PROMPT: If a line in the data below holds the word "cell", include it in the count. Give only the final number.

BEGIN SUPPLIED MATERIAL

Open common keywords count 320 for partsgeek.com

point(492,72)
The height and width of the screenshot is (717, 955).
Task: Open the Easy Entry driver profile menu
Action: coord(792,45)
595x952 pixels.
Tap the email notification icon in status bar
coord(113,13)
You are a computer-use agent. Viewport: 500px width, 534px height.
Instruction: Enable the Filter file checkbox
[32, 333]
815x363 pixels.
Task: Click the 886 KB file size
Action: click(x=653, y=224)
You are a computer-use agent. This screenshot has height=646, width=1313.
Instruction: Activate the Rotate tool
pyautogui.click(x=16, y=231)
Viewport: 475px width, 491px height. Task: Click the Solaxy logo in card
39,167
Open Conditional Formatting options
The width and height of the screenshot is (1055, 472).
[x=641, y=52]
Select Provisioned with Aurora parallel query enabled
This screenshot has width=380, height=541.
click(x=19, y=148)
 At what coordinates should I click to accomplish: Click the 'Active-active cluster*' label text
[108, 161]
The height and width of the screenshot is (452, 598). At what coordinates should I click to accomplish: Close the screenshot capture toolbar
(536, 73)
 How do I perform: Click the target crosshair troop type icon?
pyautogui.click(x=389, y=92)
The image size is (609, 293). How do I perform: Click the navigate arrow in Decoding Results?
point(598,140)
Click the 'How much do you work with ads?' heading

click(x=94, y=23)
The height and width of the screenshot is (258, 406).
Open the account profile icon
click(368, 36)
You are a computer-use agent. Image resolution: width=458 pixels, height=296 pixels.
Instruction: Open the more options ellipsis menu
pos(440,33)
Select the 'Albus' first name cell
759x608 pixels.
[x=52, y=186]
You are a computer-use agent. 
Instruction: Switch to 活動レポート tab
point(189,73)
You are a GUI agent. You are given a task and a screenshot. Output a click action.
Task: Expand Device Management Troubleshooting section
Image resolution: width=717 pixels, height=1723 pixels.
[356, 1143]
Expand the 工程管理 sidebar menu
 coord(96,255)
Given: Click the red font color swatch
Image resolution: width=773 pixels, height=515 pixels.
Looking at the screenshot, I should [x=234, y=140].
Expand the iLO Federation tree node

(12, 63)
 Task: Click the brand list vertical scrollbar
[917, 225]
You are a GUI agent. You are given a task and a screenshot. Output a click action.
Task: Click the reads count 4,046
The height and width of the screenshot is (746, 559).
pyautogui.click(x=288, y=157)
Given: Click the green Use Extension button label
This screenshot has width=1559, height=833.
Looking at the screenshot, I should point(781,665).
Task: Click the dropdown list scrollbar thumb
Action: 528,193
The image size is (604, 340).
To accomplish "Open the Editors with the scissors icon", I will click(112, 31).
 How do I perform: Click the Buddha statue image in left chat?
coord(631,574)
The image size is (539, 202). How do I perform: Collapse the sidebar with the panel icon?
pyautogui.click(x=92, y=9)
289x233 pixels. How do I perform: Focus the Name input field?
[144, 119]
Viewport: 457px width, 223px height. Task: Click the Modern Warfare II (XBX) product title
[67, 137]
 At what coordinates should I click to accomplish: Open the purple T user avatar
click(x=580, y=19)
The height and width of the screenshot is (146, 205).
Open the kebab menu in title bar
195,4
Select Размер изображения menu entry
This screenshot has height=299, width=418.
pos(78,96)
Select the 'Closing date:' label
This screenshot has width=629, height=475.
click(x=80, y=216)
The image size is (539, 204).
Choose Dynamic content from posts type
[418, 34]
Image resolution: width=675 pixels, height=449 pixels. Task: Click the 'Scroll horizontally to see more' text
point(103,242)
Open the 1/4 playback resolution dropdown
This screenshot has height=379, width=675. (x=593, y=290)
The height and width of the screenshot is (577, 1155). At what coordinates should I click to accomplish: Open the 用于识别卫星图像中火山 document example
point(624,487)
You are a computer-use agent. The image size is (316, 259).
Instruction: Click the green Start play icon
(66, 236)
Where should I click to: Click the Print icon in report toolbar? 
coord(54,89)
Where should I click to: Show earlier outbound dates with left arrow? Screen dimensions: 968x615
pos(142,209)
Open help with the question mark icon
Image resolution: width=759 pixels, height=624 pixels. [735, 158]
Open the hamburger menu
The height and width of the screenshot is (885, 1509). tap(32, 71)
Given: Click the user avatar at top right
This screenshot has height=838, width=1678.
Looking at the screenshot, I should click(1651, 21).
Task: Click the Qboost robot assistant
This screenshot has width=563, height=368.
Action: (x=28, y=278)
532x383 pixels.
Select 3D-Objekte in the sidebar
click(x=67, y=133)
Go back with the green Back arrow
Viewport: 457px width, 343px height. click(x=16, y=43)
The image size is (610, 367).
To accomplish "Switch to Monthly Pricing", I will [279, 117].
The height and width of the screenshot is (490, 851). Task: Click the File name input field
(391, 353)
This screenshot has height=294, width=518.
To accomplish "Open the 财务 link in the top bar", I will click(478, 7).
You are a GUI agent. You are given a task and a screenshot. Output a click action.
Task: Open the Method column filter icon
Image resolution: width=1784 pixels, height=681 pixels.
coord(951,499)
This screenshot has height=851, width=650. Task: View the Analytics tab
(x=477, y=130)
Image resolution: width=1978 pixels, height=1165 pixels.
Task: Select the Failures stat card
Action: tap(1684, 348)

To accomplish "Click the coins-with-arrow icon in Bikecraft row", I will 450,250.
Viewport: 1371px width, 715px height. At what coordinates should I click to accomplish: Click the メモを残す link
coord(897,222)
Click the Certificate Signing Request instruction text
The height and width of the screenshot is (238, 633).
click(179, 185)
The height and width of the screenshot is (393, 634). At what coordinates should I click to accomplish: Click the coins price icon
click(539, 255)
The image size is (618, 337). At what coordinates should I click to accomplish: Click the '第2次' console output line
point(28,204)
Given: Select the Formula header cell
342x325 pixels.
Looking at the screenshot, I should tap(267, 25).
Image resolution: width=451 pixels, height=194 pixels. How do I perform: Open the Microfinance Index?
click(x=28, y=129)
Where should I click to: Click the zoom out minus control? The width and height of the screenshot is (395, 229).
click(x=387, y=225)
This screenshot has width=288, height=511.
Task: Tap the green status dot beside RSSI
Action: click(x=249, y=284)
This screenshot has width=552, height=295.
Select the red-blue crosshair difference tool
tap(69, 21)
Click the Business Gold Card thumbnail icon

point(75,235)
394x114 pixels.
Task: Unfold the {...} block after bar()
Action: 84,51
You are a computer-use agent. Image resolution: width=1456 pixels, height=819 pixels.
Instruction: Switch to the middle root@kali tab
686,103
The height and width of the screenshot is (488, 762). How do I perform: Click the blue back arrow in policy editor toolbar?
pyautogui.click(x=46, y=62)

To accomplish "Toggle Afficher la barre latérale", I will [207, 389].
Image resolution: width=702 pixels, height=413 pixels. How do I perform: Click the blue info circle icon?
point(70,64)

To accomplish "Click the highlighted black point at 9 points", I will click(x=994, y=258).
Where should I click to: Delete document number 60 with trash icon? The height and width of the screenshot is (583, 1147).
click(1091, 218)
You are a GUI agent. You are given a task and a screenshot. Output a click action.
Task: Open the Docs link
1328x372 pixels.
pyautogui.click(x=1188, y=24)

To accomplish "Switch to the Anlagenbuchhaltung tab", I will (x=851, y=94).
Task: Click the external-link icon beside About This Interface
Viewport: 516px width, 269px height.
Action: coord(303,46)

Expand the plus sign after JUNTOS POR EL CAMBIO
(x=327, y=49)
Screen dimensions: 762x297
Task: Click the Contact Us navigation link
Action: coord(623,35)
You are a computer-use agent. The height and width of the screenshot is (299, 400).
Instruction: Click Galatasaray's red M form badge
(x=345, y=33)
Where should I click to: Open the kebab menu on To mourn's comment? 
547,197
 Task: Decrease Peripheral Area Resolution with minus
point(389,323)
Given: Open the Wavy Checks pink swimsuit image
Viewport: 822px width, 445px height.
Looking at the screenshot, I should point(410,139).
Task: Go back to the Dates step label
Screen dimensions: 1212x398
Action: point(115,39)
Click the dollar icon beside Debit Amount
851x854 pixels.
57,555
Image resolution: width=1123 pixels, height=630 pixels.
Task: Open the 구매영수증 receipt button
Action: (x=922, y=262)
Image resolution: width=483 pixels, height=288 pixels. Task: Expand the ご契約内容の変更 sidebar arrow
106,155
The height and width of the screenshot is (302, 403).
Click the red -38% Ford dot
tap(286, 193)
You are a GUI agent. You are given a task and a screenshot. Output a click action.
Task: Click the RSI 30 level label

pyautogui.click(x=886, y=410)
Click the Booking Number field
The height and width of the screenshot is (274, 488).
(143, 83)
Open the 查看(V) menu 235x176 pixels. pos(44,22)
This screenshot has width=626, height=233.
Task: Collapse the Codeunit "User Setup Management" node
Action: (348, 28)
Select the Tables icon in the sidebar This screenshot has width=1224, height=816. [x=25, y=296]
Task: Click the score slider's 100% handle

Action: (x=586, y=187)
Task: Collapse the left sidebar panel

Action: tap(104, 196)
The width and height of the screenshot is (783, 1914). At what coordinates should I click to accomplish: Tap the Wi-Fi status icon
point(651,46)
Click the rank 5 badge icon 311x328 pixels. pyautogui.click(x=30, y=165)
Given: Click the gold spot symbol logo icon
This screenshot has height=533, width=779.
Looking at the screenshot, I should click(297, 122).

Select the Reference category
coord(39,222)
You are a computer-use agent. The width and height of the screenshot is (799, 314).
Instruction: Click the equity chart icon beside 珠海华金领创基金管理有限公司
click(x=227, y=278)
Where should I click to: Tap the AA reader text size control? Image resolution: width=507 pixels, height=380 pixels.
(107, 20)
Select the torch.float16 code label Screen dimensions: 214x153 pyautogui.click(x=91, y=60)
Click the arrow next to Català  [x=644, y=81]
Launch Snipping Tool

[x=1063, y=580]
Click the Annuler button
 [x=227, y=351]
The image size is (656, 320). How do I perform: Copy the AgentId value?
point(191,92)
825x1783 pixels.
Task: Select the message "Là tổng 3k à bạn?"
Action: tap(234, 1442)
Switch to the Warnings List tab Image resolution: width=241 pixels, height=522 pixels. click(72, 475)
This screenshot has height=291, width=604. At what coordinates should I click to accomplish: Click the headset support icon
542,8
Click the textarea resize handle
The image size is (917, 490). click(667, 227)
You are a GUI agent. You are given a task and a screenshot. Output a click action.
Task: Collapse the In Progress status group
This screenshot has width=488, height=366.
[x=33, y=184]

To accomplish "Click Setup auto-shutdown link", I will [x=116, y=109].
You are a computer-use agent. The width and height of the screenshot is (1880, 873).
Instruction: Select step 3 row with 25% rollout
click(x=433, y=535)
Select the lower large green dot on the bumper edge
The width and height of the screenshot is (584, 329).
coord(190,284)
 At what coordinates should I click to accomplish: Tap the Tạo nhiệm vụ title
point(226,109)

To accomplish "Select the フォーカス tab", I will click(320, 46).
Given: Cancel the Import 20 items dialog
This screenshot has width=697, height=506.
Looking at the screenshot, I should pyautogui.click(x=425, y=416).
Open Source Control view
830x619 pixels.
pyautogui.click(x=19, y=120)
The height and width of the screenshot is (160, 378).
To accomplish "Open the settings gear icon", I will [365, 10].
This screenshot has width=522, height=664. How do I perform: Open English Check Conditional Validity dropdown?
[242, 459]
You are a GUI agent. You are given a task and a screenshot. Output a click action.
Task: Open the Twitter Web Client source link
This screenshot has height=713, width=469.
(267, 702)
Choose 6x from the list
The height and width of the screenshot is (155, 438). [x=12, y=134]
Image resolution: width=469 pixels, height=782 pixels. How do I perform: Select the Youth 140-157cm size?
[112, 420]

END SUPPLIED MATERIAL

WRITTEN ANSWER: 2